- Opening Delimiter -

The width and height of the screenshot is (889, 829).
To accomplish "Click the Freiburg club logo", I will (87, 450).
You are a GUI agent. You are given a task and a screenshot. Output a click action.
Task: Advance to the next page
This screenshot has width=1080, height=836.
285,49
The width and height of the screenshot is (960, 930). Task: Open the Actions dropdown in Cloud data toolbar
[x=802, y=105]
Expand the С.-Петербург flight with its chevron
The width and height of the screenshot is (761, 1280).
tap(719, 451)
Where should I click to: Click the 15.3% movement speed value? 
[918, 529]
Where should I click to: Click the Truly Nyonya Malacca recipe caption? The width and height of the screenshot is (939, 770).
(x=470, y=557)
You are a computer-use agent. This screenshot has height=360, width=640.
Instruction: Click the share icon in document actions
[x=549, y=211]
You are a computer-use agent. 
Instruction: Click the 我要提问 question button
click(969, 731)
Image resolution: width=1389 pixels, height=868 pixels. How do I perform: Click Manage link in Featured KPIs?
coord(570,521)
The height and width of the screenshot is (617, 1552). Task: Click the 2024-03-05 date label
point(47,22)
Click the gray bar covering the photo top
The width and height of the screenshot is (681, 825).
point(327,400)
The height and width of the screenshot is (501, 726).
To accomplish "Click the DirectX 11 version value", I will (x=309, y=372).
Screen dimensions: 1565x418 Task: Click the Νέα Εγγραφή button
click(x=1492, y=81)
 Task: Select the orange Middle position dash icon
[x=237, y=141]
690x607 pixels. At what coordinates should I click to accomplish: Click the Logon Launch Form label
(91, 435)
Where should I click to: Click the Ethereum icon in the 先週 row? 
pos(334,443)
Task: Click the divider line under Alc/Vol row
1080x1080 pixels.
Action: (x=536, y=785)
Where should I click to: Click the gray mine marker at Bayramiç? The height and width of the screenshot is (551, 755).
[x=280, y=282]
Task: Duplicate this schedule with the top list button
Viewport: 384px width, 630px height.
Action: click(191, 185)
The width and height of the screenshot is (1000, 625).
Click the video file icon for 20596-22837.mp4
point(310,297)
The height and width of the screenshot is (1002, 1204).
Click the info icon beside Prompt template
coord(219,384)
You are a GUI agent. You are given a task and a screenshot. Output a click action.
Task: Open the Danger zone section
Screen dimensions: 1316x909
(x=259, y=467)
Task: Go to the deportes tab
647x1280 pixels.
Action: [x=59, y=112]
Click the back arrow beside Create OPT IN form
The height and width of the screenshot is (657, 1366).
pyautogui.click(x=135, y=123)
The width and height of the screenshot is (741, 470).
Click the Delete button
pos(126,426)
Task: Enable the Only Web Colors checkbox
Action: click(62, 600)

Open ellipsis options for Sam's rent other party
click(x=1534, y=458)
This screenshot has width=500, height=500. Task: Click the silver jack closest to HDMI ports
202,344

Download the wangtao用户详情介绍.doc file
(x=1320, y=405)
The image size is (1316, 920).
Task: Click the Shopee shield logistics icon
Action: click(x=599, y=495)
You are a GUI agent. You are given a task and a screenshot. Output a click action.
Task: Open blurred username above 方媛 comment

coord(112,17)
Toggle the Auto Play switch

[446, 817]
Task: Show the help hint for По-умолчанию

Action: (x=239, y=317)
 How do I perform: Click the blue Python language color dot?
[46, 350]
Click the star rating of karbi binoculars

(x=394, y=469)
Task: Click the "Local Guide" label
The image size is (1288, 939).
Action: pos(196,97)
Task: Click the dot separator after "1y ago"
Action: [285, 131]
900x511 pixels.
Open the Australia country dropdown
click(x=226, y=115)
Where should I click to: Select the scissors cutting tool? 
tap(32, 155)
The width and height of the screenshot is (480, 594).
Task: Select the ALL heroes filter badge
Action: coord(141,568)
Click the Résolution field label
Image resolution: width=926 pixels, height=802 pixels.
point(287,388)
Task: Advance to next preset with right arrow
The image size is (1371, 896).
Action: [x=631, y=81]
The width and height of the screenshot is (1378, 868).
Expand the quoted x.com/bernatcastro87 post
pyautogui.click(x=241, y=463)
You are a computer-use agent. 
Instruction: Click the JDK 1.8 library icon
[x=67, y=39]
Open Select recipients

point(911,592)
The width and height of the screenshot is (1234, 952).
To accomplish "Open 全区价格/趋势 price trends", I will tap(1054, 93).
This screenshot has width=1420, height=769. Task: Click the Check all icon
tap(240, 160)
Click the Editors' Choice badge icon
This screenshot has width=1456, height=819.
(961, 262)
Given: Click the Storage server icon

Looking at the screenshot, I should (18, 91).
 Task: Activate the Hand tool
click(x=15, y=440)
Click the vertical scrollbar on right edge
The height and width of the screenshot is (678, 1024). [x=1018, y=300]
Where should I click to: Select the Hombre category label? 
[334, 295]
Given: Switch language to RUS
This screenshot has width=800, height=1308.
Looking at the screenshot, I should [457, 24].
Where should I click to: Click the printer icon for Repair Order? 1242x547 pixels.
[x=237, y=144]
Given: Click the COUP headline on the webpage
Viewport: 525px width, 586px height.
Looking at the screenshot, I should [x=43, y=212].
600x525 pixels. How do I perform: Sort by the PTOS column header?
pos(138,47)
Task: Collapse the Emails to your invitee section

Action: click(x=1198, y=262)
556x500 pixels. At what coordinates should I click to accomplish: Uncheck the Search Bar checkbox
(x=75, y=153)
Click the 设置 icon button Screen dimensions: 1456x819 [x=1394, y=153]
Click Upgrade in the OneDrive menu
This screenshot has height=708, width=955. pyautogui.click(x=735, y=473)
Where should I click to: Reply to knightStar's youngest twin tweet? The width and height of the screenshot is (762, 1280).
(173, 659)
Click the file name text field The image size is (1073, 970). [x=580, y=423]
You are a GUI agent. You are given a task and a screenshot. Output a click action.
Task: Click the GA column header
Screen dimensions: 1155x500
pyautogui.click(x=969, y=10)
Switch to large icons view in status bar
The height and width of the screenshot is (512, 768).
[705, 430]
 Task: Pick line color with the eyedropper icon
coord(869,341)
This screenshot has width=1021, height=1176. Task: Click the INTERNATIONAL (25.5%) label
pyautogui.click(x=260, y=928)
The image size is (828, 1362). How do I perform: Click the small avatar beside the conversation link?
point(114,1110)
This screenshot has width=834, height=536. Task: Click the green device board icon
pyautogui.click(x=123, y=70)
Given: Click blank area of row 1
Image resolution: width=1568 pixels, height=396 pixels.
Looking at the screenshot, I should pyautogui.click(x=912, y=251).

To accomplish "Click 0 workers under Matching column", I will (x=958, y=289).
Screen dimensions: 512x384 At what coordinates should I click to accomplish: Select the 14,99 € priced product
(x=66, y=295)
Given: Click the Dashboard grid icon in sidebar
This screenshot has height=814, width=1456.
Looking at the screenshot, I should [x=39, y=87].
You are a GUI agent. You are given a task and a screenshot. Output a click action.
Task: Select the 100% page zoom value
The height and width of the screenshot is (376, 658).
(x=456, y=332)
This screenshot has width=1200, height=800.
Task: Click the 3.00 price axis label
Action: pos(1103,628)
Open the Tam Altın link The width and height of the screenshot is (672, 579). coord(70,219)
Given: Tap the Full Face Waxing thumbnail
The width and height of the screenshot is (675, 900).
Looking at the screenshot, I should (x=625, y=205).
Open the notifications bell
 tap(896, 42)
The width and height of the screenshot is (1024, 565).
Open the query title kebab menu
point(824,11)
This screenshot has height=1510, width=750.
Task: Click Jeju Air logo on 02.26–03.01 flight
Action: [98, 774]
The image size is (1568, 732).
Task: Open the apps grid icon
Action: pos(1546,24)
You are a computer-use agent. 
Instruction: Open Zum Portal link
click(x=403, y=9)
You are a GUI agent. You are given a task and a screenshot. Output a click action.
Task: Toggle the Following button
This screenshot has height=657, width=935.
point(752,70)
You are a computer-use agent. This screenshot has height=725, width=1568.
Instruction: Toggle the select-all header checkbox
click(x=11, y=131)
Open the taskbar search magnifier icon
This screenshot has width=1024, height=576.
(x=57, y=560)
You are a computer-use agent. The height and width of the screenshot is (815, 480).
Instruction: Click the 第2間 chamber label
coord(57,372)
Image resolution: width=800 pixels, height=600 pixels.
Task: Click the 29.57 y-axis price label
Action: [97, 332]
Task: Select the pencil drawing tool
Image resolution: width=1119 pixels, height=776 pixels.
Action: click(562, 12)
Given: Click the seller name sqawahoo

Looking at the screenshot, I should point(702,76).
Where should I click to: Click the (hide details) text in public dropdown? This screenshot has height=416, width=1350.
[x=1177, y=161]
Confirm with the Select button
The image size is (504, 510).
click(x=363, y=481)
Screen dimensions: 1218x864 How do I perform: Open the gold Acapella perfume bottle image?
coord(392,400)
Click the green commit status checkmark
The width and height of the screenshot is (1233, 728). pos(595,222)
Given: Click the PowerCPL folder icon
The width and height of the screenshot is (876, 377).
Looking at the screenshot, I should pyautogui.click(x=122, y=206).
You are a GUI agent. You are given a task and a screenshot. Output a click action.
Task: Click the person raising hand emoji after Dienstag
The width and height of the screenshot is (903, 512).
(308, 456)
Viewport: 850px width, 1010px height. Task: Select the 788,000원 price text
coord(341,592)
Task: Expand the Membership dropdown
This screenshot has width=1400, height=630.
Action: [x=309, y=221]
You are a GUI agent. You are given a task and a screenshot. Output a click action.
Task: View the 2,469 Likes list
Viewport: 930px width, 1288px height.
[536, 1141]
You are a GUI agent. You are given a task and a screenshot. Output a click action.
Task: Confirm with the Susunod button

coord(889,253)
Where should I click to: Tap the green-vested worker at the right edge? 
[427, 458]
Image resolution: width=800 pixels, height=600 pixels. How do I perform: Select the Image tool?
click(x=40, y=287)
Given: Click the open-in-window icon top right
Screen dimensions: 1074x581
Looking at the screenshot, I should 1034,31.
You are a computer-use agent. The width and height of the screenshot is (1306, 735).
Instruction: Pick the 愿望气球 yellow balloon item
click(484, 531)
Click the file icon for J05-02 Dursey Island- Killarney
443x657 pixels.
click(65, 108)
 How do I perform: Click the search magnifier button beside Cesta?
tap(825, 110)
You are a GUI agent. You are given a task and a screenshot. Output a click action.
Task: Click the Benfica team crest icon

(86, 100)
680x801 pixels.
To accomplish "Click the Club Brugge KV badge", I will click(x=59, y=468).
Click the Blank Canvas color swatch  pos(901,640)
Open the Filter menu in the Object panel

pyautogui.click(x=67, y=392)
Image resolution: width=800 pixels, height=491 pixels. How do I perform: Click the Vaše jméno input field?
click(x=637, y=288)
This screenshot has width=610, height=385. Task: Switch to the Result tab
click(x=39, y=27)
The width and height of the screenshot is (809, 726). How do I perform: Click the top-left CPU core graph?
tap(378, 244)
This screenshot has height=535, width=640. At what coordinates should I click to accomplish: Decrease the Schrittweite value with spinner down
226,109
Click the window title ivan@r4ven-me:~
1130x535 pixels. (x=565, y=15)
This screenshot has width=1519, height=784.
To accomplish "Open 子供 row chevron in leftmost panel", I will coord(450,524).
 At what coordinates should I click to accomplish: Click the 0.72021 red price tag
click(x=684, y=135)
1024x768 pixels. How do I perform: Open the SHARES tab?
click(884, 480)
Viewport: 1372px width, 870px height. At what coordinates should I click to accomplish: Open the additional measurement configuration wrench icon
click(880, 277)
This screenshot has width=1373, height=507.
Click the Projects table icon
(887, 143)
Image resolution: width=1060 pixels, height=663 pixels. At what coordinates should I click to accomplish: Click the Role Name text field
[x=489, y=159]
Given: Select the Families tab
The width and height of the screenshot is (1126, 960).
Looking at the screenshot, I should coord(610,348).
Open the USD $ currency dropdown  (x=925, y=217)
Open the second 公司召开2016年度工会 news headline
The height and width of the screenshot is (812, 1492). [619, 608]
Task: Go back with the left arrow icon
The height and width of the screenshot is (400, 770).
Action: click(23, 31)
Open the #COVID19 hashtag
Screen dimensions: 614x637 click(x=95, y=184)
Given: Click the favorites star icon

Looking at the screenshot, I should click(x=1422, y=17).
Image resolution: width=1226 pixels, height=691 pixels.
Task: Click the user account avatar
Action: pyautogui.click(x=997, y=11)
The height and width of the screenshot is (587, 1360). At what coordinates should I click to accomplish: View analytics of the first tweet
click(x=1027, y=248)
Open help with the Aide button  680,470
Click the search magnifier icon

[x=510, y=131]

- Closing Delimiter -

Task requirements: Every line containing the string "back" is required; copy each such line from the data.

Output of the exercise:
Click the back arrow beside Create OPT IN form
Task: Go back with the left arrow icon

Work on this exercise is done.